Qué se pide: En el texto sobre modernidad y revolución burguesa, ¿de qué concepto es un eufemismo la modernización, según Jameson?
--- Texto proporcionado ---
Modernidad, revolución burguesa.

Es a partir de esta nueva visión del mundo, en su dimensión literaria, cuando, desde la Ilustración, con la nueva mímesis costumbrista, se establece la concepción originaria del realismo que asociarnos con la novela decimonónica. Frente a esta modernidad de la nueva estética que corresponde a una nueva sociedad, reacciona el Romanticismo, la otra cara de la modernidad, al decir de Octavio Paz, en cuanto que el Romanticismo fue una reacción contra la Ilustración; a nuestro parecer, una experiencia dolorosa de la modernidad.33

Entendemos el término «modernidad» en el sentido en que Fredreric Jameson explica el concepto de «revolución cultural burguesa». Para este autor, modernización es, en efecto, un eufemismo respecto a dicho concepto revolucionario.34 Jameson establece la equivalencia cuando dice que «la Ilustración occidental puede mirarse como parte de una revolución cultural propiamente burguesa, en la que los valores y los discursos, los hábitos y el espacio cotidiano del ancien régimen fueron sistemáticamente desmantelados de tal manera que pudieran levantarse en su lugar las nuevas conceptualidades, hábitos y formas de vida, y los sistemas de valores de una sociedad de mercado capitalista. Este proceso suponía claramente un ritmo histórico más vasto que el de acontecimientos históricos puntuales tales como la Revolución Francesa o la Revolución Industrial». Dentro del proceso histórico de esta revolución cultural burguesa, el conjunto de obras sobre el romanticismo puede leerse ahora, según el mismo teórico, «como el estudio de un momento significativo y ambiguo de la resistencia a esa particular 'gran transformación'»35. Proponemos que entre las nuevas conceptualidades de orden superestructural que, según Jameson, se establecieron en el espacio desmantelado durante el proceso de la revolución burguesa hay que situar la mímesis costumbrista. En efecto, la nueva concepción de la literatura que originariamente entraña el costumbrismo, como impulso del realismo, se manifiesta como una reivindicación de la revolución cultural burguesa, en el sentido indicado por Jameson, como movimiento emancipador de la clase media en contra de la literatura propia de la clase aristocrática dominante. La gran transformación revolucionaria que abre la era de la literatura moderna es el cambio fundamental en el concepto de mímesis que se opera en el siglo XVIII con la Ilustración. En relación con esta transformación el Romanticismo es una reacción contra esta moderna concepción mimética del arte. El desvío que la poética romántica significa con respecto a esta concepción mimética de la literatura forma parte de la resistencia romántica a la «gran transformación» a que se refiere Jameson. Entendemos el Romanticismo como una insatisfacción producida por las consecuencias de la revolución burguesa.
--- Extractos de datos ---
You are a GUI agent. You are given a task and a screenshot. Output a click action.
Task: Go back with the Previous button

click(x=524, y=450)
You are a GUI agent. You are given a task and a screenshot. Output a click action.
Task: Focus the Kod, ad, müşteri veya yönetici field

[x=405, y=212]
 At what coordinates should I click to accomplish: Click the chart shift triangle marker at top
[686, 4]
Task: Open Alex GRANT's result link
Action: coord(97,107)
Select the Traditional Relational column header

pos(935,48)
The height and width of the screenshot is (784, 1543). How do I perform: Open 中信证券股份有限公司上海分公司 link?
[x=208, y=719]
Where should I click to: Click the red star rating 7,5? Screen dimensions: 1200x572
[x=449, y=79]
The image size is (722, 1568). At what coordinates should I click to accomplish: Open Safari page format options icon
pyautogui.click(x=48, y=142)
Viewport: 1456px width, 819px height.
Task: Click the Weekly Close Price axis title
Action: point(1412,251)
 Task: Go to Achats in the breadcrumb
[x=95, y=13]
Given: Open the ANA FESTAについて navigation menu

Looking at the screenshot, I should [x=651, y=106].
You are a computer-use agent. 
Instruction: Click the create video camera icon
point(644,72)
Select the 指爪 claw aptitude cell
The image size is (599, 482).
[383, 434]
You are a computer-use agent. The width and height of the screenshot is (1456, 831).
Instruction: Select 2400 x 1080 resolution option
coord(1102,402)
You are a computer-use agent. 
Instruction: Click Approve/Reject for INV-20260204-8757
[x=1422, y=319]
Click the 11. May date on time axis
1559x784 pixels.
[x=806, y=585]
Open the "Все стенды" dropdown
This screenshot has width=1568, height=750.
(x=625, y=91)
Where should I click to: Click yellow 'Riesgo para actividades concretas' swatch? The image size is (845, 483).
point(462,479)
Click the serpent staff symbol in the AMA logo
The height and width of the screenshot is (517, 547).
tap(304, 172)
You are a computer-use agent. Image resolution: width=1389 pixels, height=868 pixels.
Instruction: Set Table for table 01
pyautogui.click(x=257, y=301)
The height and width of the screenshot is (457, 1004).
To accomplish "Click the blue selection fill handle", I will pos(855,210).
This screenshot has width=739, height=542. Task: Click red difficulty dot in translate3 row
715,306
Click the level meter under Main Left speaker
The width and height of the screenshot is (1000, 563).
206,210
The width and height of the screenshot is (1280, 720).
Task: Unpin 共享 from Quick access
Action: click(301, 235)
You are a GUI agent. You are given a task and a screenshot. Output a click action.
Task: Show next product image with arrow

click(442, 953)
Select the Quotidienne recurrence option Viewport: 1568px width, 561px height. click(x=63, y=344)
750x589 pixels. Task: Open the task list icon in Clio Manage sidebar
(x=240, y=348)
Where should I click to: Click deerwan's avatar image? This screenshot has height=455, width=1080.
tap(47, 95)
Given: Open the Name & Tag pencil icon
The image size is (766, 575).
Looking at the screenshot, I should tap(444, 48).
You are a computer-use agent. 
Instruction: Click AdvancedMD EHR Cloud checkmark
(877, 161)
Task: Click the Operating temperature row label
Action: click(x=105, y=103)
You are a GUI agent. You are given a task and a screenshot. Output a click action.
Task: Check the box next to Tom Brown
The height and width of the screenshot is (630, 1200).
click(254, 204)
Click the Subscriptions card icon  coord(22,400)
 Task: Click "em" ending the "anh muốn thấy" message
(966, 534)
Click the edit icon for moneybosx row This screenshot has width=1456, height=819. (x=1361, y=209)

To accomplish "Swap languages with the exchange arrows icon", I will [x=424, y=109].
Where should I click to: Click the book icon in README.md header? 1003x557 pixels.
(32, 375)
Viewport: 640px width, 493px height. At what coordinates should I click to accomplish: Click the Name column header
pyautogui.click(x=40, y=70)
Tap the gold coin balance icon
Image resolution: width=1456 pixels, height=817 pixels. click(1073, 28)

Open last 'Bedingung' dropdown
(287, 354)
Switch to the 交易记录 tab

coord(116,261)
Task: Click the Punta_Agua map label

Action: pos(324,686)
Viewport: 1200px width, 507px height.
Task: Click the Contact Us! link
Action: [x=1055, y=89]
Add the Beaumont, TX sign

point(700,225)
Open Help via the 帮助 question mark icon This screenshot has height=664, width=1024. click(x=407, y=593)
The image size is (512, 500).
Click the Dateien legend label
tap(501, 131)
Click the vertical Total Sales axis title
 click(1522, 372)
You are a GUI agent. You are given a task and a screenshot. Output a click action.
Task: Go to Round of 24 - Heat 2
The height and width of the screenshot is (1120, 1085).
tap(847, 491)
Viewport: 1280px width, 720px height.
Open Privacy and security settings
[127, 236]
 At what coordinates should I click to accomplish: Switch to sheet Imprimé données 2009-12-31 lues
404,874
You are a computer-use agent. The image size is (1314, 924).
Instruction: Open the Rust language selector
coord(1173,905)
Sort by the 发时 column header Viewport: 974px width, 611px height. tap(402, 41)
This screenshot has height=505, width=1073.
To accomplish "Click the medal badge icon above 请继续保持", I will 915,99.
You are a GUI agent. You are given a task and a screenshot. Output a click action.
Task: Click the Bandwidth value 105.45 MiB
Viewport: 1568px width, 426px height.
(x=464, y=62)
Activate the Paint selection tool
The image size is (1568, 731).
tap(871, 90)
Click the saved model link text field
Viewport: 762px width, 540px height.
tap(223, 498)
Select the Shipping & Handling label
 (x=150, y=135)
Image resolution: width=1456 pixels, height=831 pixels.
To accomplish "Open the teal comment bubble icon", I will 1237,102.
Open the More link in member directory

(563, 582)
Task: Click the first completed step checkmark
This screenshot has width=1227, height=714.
---
Solución completa: Del concepto de «revolución cultural burguesa».